WHAT YOU SHOULD DO:
Convert the lines of the material that begin at the line containing "What do you see at coordinates (254, 124)" and stop after the line containing "This screenshot has width=1042, height=780." into a JSON list of strings, one string per line and no entries for blank lines.

(Collected data)
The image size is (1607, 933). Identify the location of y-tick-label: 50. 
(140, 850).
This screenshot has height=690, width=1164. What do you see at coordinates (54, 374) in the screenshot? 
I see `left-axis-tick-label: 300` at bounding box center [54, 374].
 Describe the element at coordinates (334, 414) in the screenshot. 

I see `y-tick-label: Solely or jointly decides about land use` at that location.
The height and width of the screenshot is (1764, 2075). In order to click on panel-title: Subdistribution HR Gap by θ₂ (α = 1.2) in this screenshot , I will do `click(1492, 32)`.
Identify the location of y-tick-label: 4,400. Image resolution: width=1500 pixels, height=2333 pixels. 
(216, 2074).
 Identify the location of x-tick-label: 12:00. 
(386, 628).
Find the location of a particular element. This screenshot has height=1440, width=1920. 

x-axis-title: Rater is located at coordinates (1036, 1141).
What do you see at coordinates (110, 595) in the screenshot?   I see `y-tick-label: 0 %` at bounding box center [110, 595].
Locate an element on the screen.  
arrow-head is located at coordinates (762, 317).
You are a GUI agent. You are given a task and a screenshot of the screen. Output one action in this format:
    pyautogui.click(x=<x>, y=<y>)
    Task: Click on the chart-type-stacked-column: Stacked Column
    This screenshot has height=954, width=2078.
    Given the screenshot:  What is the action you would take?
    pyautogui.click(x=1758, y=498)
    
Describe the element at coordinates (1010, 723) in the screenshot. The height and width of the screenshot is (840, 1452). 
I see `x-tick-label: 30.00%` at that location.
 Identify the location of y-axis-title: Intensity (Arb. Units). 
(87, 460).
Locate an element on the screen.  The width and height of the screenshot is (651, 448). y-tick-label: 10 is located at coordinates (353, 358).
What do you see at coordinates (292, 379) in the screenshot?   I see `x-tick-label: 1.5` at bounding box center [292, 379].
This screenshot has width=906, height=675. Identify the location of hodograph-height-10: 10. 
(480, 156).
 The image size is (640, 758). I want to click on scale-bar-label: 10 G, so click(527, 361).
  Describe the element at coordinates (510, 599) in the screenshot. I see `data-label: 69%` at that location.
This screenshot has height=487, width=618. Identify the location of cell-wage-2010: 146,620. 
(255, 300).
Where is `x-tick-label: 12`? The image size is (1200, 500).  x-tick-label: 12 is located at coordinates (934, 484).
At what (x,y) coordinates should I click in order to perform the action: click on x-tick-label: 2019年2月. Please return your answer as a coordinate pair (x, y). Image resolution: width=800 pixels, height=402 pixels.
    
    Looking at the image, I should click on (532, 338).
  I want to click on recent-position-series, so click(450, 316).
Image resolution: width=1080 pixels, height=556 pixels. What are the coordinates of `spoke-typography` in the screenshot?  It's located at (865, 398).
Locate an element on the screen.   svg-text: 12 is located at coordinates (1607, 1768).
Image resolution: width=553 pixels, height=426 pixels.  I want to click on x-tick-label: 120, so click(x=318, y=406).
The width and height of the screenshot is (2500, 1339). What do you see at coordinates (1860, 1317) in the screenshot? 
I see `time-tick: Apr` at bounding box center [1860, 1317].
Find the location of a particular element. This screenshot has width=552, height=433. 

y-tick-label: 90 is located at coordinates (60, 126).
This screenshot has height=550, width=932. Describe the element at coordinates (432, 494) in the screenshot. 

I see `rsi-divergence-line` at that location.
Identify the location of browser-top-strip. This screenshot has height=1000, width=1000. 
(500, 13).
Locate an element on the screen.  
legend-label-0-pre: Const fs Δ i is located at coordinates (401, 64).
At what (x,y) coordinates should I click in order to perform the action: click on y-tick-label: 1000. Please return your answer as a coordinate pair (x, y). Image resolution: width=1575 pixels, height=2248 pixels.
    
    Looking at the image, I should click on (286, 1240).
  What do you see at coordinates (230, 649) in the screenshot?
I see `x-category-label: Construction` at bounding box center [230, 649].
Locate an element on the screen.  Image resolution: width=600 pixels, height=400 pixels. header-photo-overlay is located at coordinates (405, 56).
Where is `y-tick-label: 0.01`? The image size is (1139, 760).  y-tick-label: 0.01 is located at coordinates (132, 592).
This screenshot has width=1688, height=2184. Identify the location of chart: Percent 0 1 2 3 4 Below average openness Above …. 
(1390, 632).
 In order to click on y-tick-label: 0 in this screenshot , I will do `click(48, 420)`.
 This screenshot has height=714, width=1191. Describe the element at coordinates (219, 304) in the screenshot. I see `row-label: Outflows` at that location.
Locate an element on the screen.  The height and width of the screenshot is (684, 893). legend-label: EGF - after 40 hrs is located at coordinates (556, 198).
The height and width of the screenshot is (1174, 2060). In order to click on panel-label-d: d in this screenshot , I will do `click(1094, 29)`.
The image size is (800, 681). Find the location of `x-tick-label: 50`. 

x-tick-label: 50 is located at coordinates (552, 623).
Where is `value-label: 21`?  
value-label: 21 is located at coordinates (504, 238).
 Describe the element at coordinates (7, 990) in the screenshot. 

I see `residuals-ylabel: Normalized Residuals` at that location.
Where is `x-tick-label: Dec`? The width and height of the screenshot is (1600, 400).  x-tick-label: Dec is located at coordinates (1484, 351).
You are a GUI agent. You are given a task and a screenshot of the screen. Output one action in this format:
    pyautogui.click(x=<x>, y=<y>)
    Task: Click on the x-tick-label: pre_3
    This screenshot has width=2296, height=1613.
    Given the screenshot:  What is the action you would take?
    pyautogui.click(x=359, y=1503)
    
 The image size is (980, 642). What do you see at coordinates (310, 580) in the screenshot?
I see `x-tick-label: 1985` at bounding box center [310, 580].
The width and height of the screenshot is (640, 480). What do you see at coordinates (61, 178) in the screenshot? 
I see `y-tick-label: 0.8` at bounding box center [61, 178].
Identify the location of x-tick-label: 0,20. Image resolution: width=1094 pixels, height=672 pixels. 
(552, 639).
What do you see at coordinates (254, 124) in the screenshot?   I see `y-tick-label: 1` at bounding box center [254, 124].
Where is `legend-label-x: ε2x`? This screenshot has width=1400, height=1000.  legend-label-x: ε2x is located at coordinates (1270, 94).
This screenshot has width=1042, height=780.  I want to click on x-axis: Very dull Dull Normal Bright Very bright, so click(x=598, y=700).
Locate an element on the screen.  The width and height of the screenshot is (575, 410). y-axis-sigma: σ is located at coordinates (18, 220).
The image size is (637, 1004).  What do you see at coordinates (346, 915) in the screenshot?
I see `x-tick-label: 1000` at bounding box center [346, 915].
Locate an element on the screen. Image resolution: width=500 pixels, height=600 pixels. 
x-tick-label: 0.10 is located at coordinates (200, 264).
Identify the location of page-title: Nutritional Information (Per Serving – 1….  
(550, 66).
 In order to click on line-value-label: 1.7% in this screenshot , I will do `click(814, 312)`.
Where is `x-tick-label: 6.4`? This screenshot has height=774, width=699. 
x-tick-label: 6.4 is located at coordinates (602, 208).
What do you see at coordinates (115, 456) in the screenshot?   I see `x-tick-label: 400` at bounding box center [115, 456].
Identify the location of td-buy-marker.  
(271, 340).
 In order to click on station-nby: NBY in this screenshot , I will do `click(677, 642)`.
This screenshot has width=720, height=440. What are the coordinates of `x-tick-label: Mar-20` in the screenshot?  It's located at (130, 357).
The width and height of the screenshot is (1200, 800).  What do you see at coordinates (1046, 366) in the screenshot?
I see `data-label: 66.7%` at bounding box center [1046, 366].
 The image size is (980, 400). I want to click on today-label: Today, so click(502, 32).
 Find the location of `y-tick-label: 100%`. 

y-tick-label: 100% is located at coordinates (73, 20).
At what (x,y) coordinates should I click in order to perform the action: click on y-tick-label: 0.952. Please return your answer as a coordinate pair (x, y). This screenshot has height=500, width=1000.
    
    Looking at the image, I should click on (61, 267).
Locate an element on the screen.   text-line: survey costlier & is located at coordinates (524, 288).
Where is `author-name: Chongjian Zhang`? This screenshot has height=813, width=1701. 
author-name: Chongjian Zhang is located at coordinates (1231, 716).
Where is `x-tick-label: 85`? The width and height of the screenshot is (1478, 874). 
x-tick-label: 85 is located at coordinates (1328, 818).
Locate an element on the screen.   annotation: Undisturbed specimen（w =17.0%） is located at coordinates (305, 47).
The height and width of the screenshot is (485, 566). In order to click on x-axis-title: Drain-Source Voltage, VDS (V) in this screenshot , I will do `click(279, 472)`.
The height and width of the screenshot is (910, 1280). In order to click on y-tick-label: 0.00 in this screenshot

PROBLEM SOLUTION:
[
  "What do you see at coordinates (254, 124) in the screenshot?   I see `y-tick-label: 1` at bounding box center [254, 124].",
  "Where is `legend-label-x: ε2x`? This screenshot has width=1400, height=1000.  legend-label-x: ε2x is located at coordinates (1270, 94).",
  "This screenshot has width=1042, height=780.  I want to click on x-axis: Very dull Dull Normal Bright Very bright, so click(x=598, y=700)."
]